AIM OF THE EXERCISE:
Lines with the string "computer" must each be copied from the listing.

Start of SOURCE INFORMATION

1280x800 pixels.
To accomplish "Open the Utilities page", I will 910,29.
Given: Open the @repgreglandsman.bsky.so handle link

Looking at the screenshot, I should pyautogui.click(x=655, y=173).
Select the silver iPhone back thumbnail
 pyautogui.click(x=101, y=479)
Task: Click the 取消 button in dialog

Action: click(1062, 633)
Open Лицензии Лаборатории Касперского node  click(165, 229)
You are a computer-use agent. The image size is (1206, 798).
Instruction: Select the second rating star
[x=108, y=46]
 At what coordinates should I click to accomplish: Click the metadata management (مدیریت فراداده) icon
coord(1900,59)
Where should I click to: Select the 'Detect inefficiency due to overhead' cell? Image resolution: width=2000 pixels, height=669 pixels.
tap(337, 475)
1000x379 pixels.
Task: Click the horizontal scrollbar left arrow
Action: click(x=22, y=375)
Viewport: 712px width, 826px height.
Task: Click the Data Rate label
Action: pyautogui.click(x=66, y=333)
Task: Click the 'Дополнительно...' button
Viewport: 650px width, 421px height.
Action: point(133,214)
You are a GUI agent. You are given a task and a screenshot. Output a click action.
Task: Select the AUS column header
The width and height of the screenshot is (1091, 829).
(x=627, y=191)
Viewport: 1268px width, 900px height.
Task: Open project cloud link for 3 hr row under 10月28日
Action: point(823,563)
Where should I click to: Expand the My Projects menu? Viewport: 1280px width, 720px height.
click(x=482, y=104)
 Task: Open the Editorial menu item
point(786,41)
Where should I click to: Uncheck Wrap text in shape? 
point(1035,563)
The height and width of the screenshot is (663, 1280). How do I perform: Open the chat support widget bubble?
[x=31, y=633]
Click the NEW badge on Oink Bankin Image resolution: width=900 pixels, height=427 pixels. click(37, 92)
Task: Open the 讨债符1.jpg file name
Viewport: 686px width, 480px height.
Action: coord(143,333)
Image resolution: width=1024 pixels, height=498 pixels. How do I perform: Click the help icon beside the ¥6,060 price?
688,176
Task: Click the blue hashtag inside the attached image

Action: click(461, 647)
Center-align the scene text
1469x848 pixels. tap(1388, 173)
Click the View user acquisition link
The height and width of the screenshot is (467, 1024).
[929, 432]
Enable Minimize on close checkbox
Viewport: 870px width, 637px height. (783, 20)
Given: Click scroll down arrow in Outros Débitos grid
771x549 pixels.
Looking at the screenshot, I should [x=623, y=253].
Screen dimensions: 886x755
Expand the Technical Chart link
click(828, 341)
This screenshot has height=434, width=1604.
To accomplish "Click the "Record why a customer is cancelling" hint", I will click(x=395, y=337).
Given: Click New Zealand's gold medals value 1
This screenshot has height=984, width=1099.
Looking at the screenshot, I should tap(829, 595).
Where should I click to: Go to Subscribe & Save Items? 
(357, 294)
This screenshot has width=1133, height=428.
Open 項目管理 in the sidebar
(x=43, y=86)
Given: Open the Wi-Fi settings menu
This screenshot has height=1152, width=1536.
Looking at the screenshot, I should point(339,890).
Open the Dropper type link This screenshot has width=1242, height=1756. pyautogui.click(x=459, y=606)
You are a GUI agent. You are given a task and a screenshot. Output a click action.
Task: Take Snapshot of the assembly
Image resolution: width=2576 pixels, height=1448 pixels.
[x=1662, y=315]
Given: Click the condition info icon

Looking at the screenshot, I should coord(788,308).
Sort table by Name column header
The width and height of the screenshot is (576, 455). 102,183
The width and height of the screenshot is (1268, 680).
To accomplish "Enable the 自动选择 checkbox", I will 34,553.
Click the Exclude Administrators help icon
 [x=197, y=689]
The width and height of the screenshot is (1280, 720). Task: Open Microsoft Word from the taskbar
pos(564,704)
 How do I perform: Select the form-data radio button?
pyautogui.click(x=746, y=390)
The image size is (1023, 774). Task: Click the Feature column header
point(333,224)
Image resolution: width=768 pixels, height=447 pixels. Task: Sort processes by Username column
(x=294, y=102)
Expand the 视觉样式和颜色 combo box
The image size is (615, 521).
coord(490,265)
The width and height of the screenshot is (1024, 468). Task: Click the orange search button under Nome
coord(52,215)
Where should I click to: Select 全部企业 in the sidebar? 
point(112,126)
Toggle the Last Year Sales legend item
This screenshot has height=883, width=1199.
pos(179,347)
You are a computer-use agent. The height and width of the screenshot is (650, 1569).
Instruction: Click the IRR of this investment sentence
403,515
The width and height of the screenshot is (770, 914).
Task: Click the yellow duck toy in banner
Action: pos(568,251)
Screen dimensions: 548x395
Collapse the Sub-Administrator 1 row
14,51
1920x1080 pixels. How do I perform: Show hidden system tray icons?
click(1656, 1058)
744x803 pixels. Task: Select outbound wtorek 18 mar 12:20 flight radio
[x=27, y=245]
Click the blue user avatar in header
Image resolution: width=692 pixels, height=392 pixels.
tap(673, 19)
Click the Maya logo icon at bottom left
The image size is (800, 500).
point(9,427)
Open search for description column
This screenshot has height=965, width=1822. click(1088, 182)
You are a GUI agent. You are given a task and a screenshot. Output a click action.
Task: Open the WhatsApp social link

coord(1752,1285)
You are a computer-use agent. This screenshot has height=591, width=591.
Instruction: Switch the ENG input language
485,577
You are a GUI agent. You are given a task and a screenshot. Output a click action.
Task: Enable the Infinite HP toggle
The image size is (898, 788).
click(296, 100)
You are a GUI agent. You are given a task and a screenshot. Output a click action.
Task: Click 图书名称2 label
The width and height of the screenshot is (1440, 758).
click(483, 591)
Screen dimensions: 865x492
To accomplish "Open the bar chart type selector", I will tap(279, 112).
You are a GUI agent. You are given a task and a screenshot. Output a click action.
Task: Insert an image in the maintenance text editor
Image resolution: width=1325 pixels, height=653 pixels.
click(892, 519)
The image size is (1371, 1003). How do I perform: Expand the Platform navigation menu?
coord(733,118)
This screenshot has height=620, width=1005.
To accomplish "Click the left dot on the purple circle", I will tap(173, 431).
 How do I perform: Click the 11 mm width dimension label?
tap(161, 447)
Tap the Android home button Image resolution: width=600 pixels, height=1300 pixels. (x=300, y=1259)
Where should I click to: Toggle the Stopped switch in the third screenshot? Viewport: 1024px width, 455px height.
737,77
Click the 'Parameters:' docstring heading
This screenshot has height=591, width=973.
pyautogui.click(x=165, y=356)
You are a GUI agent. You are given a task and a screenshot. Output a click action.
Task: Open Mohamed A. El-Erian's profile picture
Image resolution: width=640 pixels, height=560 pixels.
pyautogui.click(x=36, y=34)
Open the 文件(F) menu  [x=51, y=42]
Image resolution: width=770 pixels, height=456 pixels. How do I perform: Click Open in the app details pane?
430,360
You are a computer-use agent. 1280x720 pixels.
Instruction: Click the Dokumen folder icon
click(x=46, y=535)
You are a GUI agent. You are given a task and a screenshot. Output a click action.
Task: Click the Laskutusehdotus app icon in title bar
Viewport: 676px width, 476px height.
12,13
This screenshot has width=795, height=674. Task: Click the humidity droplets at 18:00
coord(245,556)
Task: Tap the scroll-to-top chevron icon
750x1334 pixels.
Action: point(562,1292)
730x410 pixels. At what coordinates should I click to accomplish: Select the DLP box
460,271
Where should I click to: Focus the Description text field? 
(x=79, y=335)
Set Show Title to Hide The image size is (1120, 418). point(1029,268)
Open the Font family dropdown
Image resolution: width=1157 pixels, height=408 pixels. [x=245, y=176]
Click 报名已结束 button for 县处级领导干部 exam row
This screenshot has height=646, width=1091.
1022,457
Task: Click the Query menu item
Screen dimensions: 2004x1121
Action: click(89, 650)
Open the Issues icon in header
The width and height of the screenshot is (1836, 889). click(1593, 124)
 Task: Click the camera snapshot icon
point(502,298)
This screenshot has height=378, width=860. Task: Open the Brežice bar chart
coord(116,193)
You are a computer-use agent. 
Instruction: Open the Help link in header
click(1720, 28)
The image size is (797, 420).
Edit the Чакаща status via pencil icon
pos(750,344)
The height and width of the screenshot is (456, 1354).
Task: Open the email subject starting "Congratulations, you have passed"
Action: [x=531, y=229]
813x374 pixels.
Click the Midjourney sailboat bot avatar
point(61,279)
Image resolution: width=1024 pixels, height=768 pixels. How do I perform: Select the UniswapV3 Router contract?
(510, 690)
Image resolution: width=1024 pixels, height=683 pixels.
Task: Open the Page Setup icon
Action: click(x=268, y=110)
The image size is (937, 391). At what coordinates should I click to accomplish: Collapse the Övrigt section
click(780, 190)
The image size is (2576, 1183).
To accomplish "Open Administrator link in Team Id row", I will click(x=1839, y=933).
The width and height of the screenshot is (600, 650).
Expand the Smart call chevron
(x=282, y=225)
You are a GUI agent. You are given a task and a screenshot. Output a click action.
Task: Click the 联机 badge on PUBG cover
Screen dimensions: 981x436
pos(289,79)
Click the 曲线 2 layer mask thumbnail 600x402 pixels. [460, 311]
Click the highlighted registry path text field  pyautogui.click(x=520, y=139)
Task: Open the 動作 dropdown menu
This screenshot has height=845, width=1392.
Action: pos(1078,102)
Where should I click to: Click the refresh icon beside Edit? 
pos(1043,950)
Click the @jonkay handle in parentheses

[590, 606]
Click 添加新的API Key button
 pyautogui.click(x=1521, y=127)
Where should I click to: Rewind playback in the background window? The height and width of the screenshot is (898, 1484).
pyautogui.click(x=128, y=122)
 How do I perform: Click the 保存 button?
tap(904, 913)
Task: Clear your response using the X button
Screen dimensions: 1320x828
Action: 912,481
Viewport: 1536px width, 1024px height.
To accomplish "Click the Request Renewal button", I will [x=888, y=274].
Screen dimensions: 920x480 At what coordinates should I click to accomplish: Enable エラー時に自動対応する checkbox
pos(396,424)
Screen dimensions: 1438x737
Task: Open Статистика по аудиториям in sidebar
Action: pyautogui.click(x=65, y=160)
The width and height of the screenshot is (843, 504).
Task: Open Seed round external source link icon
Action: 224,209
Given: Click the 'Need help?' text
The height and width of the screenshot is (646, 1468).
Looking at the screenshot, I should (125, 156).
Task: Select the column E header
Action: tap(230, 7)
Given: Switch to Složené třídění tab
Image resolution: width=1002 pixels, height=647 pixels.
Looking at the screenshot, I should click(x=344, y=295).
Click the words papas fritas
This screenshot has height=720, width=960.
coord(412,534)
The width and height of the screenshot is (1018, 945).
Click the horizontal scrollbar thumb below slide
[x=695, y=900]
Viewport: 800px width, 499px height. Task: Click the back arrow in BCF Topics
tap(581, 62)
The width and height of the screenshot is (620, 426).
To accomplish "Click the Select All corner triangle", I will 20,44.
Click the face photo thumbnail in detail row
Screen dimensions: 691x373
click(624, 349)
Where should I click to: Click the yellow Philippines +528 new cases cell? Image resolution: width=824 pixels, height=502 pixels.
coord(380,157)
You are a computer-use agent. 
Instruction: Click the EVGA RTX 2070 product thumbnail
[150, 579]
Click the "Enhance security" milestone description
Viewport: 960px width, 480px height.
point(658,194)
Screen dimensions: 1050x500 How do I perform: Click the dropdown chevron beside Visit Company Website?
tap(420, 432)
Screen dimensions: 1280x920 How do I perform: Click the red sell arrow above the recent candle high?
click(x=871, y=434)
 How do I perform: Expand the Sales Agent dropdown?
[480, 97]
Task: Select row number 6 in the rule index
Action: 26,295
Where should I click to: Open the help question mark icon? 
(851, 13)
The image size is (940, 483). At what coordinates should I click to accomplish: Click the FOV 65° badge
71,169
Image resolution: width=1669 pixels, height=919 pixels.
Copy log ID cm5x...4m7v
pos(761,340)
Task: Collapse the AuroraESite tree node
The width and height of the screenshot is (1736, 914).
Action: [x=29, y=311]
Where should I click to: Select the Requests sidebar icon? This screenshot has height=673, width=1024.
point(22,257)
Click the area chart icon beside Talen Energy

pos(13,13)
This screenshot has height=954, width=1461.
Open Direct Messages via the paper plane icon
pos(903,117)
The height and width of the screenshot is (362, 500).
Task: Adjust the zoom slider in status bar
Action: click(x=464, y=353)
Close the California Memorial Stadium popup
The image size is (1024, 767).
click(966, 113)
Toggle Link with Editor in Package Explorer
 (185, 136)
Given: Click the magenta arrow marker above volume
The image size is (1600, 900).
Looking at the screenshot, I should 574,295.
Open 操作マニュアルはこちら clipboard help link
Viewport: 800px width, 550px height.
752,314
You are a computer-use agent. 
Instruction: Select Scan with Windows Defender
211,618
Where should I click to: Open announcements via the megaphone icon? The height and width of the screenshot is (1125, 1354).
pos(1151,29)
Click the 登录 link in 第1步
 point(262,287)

End of SOURCE INFORMATION

ANSWER SPACE:
You are a computer-use agent. The image size is (1206, 798).
You are a computer-use agent. The height and width of the screenshot is (650, 1569).
You are a computer-use agent. This screenshot has height=591, width=591.
You are a computer-use agent. 1280x720 pixels.
You are a computer-use agent. 
You are a computer-use agent. 
You are a computer-use agent. 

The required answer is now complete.